- Sire: Roar
- Grandsire: Forty Niner
- Dam: Emotional Outburst
- Damsire: Capote
- Sex: Mare
- Foaled: 2000
- Country: United States
- Colour: Bay
- Breeder: Brenda Jones
- Owner: H. Joseph Allen
- Trainer: Carlos Martin
- Record: 17: 5-4-3
- Earnings: $635,912

Major wins
- Black-Eyed Susan Stakes (2003) Demoiselle Stakes (2002) Sabin Handicap (2004)

= Roar Emotion =

American-bred Thoroughbred racehorse

Roar Emotion (foaled on January 30, 2000 in Kentucky) is an American Thoroughbred racehorse. The granddaughter of Forty Niner will best be remembered for her score in the mile and an eighth Grade II $250,000 Black-Eyed Susan Stakes at Pimlico Race Course on 16, May 2003.

==Early career==

Roar Emotion was an early foal born in January 2000 in the state of Kentucky by breeder Brenda Jones. She was sold as a two-year-old in training at the Ocala Breeders' Sale in April 2002 to her owner H. Joseph Allen for only $37,000.

That fall she raced in several races in New York with mixed results. Then in the November, Roar Emotion stepped up in class and won the grade two Demoiselle Stakes at Aqueduct run over the dirt at one mile. In that race she beat a solid field of ten fillies in 1:51.43 over Savedbythelight and Feisty Step.

==Three-year-old season==

Roar Emotion showed promise early in March of her three-year-old year as she placed second in the grade three Cicada Stakes at seven furlongs at Aqueduct Racetrack. That race was won by Cyber Secret in a field of six as Boxer Girl finished third.

She was training so well that her connections decided to take a shot with her in the second jewel of America's de facto Filly Triple Crown, the Black-Eyed Susan Stakes. Roar Emotion was the third choice at 3-1 on the morning line in a strong field of eight other stakes winners. She broke alertly under jockey John R. Velazquez and set the pace two paths off the rail, with fractions of 23, 47, and 1:12 for the first six furlongs. Ivanavinalot and 57-1 longshot Blushing Valleys stalked the pace early. However, those two could not keep up by the top of the stretch. Santa Catarina, the 4-5 favorite was in fourth early, moved up turning for home gaining second, but was no match for the pacesetter. Longshot Fircroft at 13-1 came on strong from seventh picking up momentum with 3 furlongs left to run, but her late rally came up just 1/2 a length short, with Roar Emotion getting the win in gate-to-wire style in 1:52.33. That victory in the Preakness Friday feature was $200,000 grade two stakes race held at a rainswept Pimlico Race Course. It was 8-1/2 lengths back in third to Santa Catarina, the 4-5 favorite trained by Bob Baffert. Completing the order of finish were Ivanavinalot, Xtra Heart, Grace Bay, Blushing Valleys, and Lets Just Do It.

==Four-year-old season==

At age four, Roar Emotion started the year off in the winter in Florida. In February she was entered in a handicap race at Gulfstream Park for older mares and showed that she was very talented. In $100,000 grade three Sabin Handicap she took command at the top of the stretch and won going away in a field of nine. She beat Nosuch Bay and Lead Story in second and third respectively going a 1-1/16 miles. Roar Emotion, ridden again by John R. Velazquez and finished the race in 1:43.1 and paid $6.40 to win.

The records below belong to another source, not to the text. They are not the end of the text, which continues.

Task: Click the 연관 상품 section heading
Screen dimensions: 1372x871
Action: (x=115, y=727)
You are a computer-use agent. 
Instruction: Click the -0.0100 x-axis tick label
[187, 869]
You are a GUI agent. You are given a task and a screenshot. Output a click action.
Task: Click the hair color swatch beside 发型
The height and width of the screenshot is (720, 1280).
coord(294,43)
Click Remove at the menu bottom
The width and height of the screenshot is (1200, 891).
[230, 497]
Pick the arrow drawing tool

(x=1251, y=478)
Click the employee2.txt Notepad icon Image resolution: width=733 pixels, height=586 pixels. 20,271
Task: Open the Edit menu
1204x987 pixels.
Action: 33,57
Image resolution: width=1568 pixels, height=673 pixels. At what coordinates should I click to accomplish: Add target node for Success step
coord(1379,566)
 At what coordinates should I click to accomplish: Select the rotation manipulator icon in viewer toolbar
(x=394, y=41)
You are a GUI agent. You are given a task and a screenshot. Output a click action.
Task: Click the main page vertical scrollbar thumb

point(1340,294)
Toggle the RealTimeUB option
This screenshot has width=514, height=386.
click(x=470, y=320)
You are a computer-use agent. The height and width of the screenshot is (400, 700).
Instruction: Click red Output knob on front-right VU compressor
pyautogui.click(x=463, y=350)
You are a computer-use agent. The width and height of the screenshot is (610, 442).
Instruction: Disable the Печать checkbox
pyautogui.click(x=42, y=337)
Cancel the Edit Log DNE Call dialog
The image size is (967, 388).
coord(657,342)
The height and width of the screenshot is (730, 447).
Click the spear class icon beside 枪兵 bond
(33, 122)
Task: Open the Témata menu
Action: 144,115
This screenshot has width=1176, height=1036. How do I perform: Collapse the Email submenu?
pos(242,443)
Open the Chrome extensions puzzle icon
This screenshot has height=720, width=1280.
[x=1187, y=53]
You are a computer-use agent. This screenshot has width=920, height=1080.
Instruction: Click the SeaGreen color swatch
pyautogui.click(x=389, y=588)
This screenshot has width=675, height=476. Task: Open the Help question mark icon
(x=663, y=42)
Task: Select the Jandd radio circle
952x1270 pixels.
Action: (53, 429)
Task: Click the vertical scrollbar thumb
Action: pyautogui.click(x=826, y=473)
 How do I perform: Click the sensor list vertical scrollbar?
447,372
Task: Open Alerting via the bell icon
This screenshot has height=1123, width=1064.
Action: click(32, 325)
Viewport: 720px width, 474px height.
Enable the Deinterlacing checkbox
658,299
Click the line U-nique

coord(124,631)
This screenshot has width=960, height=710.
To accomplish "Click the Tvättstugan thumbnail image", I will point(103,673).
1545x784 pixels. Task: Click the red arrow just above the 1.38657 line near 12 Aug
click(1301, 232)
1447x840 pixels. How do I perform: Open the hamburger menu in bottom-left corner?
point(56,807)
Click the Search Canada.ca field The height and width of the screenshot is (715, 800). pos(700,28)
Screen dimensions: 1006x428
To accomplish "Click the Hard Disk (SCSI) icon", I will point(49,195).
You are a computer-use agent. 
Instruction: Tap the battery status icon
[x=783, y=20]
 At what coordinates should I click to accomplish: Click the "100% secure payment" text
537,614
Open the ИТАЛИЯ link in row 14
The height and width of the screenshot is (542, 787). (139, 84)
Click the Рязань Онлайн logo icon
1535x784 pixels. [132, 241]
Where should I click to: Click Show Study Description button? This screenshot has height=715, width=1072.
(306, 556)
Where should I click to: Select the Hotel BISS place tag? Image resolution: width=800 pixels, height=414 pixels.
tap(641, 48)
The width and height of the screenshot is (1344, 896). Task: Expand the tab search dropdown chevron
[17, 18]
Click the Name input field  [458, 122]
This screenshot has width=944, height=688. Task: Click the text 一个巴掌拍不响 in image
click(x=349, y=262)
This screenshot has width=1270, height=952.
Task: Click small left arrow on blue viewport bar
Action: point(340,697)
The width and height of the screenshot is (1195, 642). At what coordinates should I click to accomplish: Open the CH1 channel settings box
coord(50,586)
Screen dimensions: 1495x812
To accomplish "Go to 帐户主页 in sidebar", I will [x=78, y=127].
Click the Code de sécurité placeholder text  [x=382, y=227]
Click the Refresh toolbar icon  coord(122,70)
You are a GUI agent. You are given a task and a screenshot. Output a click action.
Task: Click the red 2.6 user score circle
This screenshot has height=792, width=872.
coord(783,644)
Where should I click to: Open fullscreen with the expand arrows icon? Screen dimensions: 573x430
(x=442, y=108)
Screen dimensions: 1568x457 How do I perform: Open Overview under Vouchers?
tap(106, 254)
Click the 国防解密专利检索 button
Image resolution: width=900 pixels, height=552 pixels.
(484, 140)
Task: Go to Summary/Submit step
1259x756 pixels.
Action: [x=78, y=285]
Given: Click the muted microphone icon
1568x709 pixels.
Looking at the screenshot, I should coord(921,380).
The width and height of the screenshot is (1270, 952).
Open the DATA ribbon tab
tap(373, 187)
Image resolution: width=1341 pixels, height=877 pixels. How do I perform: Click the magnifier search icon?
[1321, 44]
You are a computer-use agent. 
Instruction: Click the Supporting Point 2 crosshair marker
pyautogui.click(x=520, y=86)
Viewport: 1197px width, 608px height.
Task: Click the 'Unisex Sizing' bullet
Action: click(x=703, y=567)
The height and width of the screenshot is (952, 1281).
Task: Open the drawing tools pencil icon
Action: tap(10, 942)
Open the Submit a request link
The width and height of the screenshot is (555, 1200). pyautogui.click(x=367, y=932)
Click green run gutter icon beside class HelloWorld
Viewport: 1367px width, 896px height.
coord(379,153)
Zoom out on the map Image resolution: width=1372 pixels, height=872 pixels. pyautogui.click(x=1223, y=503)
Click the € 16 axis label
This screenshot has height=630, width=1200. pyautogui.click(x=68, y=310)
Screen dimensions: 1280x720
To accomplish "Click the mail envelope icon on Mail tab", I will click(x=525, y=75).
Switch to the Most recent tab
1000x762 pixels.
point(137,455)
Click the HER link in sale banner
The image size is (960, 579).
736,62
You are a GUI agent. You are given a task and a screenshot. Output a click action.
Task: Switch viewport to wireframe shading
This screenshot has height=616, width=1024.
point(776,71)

Later in her 2004 season there were two other events in New York that Roar Emotion performed well down the lane and placed in graded stakes races. She had a strong second place showing in October in the Turn Back the Alarm Handicap at Aqueduct Racetrack at nine furlongs on turf. Roar Emotion pulled away from the field in the stretch but could not hold off the winner and lost that race by only a neck to Bobby Frankel's Personal Legend. She then finished the year in November in the grade two Top Flight Handicap in which she finished third to Daydreaming under Jerry Bailey. That race was at eight furlongs and was also at Aqueduct.

==Retirement==

In 2005 Roar Emotion was retired and purchased for $2.4 million at the Keeneland November sale. She was sold to Jess Jackson of Stonestreet Stable. In 2006 she had a foal by A.P. Indy.